Menswear is just not what it used to mean, and let's just say it - thank heavens for that. Anyone who has been paying close attention to style blogs, trend reports and what is showcased on the ramps of fashion weeks will know that we have come a far way from being basic when it comes to menswear.
Long gone are the days when people complained of the focus on women when it comes to fashion. Because from colors, to fabrics, to silhouettes, to embroideries...menswear is now replete with choices, and some rad ones too.
Day II at Amazon Fashion Week brought with the first menswear show - designer Pawan Sachdeva, Kommal and Ratul Sood, and Rohit Kamra showcased their menswear collection and we were sold. No, not just because all the ensembles were so good but also the sheer variety that was brought along.
Kommal and Ratul Sood's collection was a breath of fresh air with all the hues and heritage fabrics. The Thinker - as the collection was called - was a return to the roots but not losing sight of the modern contemporary man. Handloom silks from Bengal and Bihar were used with graphic designs, block/screen prints, and Japanese dyeing technique Arashi. The result was quite suave.
Pawan Sachdeva's collection brought with it belted trousers, layered with coats and cowled neck kurtas. Men in shrugs, capes, zipped jackets, and clean cut coats were an image of a modern man. And with showstopper Kartik Aaryan in black and white layered outfit, the collection was a win-win. The silhouettes are what won us over most of all.

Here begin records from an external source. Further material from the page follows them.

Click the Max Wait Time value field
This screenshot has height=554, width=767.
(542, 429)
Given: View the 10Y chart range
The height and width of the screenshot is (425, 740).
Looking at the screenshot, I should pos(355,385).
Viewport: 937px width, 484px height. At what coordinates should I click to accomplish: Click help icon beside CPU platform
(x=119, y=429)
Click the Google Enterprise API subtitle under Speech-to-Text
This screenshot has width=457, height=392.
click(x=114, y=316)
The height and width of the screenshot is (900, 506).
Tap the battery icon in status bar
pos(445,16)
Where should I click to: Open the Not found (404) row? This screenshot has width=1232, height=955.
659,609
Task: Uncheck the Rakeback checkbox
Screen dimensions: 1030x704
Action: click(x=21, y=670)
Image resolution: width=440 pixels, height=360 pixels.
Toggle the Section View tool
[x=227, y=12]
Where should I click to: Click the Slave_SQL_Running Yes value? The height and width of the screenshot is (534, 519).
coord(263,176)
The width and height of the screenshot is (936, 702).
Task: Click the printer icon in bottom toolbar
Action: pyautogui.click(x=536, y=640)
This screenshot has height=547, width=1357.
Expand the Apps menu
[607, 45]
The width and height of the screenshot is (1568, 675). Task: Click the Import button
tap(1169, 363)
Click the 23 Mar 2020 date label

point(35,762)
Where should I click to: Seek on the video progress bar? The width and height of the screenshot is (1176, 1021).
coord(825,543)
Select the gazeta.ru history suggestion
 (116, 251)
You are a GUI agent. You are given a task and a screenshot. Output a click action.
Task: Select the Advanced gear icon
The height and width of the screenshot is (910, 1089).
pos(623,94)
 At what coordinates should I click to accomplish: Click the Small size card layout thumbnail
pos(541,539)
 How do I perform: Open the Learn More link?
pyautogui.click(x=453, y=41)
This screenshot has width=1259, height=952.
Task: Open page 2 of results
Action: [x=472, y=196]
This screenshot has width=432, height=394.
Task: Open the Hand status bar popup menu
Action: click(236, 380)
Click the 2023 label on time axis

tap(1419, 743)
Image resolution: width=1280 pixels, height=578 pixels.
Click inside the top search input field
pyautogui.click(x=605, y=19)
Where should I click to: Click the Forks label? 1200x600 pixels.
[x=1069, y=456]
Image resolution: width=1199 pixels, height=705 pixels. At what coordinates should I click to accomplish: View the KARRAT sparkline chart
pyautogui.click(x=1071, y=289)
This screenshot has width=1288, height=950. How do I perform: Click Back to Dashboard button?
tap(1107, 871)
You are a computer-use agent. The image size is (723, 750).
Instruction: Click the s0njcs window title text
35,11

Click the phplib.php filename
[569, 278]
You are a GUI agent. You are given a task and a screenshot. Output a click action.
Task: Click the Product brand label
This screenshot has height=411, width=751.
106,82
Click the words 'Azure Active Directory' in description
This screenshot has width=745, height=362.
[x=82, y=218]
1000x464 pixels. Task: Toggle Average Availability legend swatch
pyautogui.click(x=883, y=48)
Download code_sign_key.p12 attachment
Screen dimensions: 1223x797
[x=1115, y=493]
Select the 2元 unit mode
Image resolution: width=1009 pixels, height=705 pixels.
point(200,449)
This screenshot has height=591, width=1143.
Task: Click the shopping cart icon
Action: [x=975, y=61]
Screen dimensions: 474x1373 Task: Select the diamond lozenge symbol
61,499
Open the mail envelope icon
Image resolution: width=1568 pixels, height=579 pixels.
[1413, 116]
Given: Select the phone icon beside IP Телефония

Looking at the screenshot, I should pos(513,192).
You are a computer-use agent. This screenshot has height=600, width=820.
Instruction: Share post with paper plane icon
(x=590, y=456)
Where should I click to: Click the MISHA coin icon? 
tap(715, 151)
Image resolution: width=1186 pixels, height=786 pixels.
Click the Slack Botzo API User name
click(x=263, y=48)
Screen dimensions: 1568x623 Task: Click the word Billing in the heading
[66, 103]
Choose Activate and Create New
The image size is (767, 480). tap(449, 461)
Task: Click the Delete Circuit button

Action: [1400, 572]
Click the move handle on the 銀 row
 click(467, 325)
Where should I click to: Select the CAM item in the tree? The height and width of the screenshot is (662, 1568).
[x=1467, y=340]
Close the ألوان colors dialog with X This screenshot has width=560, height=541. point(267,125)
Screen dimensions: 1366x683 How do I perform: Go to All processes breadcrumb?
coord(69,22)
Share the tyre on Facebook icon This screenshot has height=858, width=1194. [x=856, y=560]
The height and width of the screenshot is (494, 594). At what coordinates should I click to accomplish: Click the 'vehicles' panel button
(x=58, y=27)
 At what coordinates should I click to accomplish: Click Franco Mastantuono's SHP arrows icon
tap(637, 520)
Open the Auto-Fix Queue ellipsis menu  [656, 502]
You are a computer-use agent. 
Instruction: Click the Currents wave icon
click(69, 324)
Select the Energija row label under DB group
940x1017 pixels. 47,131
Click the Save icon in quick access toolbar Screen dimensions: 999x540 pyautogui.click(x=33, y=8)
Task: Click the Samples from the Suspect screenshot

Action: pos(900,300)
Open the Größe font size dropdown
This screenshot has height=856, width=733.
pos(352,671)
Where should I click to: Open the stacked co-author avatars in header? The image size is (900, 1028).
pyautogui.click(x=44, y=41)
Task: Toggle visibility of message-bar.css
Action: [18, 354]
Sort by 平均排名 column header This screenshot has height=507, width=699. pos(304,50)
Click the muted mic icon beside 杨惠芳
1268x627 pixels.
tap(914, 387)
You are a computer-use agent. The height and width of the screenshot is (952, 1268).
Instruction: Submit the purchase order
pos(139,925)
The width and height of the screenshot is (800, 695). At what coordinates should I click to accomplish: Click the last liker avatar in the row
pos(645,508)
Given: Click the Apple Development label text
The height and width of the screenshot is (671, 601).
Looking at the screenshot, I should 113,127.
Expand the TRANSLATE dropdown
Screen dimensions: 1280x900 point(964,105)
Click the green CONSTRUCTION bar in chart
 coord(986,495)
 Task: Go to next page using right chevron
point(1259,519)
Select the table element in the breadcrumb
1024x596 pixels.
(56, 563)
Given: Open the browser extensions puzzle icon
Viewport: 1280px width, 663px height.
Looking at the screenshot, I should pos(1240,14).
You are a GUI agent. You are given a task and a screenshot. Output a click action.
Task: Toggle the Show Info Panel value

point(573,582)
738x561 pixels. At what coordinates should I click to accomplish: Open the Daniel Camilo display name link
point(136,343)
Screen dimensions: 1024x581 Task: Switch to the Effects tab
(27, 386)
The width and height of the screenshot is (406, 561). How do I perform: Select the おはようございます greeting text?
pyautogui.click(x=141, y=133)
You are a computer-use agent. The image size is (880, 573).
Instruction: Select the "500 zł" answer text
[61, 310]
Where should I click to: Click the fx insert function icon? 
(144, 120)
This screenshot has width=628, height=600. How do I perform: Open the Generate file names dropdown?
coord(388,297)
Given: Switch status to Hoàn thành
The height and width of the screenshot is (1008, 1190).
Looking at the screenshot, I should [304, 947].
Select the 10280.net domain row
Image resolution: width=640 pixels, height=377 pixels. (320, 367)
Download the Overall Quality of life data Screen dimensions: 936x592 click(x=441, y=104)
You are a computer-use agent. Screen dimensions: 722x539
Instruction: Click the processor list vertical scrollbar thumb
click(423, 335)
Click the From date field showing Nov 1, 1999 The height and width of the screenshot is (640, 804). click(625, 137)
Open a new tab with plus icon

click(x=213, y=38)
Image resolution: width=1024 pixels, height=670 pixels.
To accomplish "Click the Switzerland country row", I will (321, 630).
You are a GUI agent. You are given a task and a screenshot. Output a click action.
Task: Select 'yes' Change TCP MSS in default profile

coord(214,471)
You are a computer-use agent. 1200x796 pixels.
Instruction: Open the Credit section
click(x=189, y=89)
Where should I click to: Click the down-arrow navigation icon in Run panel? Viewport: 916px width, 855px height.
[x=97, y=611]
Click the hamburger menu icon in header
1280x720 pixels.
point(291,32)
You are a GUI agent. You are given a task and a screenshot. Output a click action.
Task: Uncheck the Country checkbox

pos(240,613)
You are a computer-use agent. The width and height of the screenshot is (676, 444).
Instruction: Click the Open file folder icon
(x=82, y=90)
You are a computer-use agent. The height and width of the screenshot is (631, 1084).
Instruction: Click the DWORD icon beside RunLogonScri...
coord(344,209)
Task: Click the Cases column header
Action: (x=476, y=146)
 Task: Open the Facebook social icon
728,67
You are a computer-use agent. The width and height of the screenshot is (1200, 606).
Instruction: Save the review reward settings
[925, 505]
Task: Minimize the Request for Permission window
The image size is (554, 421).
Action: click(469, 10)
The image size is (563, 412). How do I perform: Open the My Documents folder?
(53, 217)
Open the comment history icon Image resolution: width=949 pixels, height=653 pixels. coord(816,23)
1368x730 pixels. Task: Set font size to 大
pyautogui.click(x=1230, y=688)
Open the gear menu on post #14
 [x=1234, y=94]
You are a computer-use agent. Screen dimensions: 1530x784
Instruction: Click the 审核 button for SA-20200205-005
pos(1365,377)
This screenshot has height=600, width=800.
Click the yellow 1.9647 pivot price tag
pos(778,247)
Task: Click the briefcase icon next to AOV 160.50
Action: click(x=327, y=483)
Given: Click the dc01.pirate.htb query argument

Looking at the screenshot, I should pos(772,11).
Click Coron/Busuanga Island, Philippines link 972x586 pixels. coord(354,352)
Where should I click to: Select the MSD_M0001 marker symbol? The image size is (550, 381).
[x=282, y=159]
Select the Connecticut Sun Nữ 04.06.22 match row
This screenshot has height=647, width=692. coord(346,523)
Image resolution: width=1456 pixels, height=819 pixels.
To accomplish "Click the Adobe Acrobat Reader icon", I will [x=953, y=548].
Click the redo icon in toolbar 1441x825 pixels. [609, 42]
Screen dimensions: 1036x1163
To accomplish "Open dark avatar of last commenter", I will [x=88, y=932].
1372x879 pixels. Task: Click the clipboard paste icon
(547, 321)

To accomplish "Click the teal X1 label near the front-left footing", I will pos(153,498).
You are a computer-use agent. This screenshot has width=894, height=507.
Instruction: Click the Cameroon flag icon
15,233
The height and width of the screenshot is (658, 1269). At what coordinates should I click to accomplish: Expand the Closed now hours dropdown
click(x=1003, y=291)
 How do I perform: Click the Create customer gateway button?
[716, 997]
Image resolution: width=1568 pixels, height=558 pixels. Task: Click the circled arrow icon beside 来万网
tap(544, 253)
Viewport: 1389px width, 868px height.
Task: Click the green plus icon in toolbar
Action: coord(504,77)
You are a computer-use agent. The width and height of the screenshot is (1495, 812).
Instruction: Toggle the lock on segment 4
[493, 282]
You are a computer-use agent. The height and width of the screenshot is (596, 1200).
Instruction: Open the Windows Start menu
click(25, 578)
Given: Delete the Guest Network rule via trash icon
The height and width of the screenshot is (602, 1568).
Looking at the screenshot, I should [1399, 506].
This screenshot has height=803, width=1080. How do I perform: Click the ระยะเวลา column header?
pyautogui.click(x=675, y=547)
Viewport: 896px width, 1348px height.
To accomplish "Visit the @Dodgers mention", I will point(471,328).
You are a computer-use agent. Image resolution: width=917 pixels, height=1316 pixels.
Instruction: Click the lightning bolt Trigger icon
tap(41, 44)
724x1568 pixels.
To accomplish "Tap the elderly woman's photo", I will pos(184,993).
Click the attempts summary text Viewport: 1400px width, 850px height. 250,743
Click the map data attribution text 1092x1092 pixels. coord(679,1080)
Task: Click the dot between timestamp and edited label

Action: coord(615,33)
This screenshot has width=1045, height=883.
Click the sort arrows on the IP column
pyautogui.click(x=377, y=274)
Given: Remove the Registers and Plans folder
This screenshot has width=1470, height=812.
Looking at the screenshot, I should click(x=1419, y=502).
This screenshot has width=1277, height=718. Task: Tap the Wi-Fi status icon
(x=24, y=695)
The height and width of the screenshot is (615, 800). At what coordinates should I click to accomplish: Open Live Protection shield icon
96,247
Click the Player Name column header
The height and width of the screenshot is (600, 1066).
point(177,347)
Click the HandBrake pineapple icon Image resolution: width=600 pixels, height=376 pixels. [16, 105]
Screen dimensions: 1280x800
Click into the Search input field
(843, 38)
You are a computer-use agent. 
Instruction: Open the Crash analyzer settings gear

Rohit Kamra went back to Indian royalty with his collection, only made less dated and more for the everyday men of now. Traditional classic clothing items such as jodhpuris, achkans & sherwanis paired with breeches, polo & rider pants were all given a new look with asymmetric patterns, brooches, rivets et al. It was "The Modern Maharaja" story indeed - rich, luxurious, and elegant.